Copy out the stretch of the listing from the line that contains "Where should I click to: Open Control" through the line that contains "coord(716,50)", substituting "Task Manager" for "Control Panel" and leaving everything else unchanged.

-- Start of THE INPUT --

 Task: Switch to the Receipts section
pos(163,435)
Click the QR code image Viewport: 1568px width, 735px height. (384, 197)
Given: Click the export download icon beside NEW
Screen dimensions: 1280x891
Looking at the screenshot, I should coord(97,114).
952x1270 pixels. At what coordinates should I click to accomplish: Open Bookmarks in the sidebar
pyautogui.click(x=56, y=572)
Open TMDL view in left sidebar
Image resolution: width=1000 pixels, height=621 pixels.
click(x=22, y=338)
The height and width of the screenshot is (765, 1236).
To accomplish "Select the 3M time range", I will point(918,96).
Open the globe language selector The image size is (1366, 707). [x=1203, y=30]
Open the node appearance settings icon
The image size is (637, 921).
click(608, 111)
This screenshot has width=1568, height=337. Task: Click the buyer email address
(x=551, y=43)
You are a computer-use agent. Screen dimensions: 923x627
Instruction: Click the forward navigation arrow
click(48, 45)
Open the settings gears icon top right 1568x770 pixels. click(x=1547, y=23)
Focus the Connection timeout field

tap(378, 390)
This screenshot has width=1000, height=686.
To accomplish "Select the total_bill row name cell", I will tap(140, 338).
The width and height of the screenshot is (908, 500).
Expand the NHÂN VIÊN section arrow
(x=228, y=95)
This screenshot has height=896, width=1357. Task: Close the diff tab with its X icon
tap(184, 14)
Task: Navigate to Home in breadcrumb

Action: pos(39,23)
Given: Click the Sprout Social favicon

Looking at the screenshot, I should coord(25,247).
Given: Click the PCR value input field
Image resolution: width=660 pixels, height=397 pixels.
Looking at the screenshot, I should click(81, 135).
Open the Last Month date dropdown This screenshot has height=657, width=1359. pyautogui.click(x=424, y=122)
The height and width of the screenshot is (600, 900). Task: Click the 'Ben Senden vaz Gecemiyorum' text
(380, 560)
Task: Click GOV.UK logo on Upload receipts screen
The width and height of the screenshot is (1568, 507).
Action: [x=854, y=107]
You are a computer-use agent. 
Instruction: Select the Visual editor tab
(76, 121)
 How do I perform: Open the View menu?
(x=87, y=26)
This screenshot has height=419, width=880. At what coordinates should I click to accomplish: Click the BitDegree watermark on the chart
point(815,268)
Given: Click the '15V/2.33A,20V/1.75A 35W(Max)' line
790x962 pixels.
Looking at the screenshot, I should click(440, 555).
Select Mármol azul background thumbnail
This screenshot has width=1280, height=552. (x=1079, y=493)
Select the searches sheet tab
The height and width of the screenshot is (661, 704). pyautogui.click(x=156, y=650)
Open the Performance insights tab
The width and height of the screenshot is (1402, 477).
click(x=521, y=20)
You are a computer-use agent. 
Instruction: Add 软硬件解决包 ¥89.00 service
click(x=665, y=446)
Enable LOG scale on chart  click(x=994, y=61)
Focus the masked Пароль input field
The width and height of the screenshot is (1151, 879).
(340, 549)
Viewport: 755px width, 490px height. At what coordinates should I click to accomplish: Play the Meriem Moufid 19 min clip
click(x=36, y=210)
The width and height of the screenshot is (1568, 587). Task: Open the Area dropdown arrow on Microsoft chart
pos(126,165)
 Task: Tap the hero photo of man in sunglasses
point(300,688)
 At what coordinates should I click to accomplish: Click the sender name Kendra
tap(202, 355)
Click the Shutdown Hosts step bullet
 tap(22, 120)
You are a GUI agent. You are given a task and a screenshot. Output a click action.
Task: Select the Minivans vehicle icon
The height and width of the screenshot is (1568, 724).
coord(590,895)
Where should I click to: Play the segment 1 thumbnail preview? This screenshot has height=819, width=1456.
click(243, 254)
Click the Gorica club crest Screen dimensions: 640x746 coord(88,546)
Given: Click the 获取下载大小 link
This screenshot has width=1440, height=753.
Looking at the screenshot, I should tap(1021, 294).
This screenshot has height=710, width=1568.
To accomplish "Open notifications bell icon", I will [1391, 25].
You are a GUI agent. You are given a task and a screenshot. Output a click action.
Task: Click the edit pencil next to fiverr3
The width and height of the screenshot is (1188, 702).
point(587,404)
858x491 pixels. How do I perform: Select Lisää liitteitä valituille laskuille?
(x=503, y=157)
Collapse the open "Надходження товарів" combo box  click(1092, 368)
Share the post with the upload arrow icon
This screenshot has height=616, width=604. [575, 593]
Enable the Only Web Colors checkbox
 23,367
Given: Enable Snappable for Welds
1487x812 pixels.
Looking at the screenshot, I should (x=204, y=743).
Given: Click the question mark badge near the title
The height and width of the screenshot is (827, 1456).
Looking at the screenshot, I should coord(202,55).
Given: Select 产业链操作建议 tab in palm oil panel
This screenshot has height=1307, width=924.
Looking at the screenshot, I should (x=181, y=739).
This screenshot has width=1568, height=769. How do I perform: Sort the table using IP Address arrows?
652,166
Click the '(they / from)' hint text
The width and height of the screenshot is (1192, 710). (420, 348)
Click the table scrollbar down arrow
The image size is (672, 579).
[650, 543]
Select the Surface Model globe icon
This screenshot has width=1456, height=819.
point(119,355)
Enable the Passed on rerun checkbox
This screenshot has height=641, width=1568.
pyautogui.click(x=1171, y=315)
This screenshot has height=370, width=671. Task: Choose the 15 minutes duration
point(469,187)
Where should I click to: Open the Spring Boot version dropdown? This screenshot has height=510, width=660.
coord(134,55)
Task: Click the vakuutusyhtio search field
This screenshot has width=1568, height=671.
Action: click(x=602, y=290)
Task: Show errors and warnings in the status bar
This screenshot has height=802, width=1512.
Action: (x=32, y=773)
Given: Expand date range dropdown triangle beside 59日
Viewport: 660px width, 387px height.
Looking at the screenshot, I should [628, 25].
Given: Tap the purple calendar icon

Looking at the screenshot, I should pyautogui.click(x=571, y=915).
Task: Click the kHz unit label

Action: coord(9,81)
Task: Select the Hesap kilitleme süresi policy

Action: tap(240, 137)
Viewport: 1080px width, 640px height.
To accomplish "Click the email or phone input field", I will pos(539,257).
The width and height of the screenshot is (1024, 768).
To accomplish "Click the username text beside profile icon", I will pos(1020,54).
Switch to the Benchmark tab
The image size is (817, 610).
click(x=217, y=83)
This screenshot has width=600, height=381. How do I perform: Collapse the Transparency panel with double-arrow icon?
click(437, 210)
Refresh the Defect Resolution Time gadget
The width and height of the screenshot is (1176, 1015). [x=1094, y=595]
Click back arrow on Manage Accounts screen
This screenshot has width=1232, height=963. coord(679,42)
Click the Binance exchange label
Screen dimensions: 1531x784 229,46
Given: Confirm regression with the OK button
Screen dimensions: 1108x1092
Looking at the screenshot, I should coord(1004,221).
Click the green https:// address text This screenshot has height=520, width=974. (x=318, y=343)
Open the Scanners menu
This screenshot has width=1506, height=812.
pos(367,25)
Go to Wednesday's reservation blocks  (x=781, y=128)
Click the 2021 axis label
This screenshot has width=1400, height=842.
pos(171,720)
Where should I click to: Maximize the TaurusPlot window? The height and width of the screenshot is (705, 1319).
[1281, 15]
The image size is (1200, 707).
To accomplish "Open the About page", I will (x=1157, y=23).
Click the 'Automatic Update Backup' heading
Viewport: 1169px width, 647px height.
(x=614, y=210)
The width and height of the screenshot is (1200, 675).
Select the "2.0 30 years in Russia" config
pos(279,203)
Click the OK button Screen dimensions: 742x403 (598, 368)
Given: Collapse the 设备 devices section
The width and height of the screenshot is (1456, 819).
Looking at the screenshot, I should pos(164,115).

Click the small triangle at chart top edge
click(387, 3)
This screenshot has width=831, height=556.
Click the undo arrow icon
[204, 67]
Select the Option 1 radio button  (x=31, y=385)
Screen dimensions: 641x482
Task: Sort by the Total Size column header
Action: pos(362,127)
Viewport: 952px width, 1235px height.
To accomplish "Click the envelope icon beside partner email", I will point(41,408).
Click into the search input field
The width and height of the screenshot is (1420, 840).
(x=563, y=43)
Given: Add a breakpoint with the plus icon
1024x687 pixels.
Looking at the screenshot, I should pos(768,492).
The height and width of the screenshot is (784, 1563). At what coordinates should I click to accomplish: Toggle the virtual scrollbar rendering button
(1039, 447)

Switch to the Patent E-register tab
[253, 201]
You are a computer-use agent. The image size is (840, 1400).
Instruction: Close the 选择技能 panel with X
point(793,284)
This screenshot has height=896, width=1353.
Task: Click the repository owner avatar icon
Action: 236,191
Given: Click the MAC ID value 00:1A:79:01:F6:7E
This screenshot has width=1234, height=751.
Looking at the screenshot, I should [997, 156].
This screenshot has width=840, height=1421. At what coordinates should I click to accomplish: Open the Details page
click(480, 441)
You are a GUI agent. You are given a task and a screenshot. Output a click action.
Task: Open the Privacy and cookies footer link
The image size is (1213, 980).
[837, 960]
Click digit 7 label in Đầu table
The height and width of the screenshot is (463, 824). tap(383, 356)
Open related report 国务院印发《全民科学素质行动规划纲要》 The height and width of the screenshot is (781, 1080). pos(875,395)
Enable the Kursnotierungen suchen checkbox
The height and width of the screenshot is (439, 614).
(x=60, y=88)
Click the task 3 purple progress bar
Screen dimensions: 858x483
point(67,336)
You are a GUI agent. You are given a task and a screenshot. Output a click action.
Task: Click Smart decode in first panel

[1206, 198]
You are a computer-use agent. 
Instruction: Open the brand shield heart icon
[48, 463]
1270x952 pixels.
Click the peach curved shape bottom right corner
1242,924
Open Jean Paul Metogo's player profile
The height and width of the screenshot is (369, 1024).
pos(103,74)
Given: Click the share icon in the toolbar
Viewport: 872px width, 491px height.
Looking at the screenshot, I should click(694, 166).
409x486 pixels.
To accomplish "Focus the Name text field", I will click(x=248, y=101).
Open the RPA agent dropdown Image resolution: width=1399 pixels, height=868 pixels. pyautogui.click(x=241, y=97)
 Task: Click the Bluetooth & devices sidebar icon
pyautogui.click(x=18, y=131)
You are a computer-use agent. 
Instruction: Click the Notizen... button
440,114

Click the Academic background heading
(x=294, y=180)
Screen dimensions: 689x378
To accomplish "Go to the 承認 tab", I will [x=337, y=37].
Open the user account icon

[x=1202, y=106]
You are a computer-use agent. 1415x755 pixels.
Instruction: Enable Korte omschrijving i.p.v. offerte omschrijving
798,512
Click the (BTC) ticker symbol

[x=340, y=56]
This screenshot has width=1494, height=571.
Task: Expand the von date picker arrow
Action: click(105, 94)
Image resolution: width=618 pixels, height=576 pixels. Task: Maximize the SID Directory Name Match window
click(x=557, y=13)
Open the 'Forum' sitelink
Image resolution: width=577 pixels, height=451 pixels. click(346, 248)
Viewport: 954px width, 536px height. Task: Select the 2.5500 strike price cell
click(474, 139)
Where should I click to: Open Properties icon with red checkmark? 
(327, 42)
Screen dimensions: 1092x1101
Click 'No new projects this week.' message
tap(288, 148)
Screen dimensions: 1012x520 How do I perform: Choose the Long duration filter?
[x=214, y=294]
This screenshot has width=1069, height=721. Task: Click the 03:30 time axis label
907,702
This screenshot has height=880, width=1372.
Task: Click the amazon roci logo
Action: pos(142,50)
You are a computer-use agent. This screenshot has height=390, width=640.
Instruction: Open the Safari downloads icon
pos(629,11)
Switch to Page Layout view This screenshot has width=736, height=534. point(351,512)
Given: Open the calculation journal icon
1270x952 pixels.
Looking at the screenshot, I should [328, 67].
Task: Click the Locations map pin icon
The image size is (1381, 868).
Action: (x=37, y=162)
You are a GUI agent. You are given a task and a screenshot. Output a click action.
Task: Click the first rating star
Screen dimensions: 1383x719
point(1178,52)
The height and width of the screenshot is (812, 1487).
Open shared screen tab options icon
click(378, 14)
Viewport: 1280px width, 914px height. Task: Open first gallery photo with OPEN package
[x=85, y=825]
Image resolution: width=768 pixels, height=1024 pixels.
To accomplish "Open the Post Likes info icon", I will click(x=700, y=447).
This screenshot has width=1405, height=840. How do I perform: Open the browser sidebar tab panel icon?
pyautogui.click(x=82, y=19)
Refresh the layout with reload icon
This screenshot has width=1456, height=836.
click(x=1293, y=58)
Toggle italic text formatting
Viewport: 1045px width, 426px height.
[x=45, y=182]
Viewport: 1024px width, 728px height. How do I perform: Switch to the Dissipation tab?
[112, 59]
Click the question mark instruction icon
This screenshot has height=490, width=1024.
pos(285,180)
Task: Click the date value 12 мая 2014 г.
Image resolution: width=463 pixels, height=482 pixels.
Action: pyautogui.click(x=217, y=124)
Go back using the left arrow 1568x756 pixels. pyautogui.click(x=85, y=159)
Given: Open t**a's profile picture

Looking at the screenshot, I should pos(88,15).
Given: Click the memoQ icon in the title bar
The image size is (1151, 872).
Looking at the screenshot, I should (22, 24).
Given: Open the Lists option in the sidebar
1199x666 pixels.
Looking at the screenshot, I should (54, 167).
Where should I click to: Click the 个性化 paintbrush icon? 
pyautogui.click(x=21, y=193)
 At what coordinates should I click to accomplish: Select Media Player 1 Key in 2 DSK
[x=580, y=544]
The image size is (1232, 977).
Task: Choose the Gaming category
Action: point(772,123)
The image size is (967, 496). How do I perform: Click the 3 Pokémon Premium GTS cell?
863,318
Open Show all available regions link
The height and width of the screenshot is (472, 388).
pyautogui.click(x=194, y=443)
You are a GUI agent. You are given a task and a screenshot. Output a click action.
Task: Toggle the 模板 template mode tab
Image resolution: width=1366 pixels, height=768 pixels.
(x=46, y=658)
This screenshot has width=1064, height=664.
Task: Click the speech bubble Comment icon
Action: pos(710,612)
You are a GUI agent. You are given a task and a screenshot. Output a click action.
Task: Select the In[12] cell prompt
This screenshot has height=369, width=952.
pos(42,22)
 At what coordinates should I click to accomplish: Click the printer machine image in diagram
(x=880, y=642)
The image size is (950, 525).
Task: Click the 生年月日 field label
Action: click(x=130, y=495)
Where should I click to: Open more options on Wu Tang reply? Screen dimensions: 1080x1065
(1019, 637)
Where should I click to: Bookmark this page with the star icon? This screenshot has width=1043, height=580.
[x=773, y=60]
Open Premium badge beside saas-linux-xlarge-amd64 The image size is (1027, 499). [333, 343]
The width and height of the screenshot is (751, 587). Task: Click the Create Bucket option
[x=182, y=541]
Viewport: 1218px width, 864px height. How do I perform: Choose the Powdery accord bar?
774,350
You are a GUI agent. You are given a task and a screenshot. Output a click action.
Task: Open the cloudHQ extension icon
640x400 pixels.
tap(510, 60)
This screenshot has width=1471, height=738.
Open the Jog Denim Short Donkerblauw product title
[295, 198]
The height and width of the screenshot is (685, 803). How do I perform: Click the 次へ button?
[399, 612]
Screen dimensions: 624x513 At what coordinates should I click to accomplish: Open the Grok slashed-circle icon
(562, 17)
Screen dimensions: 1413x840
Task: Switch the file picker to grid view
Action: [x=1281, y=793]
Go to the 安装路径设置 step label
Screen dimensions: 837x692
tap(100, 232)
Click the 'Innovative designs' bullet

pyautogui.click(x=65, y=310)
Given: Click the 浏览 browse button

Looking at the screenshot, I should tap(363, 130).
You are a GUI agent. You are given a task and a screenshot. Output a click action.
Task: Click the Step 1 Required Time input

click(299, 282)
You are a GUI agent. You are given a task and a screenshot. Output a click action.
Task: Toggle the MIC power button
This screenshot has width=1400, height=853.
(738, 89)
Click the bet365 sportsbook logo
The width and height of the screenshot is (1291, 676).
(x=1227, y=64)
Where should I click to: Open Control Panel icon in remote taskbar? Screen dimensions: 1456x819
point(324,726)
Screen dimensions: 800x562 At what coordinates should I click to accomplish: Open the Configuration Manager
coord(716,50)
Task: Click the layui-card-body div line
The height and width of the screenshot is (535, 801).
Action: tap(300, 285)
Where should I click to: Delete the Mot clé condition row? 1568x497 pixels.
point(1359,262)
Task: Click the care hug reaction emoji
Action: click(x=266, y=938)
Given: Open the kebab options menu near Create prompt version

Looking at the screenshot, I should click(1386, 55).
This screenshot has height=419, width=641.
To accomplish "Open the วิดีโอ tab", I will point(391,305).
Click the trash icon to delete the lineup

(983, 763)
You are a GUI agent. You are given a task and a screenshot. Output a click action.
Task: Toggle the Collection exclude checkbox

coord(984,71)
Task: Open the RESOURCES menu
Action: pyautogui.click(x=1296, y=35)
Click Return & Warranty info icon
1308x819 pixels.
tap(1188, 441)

-- End of THE INPUT --

• TASK RESULT:
Where should I click to: Open Task Manager icon in remote taskbar? Screen dimensions: 1456x819
point(324,726)
Screen dimensions: 800x562 At what coordinates should I click to accomplish: Open the Configuration Manager
coord(716,50)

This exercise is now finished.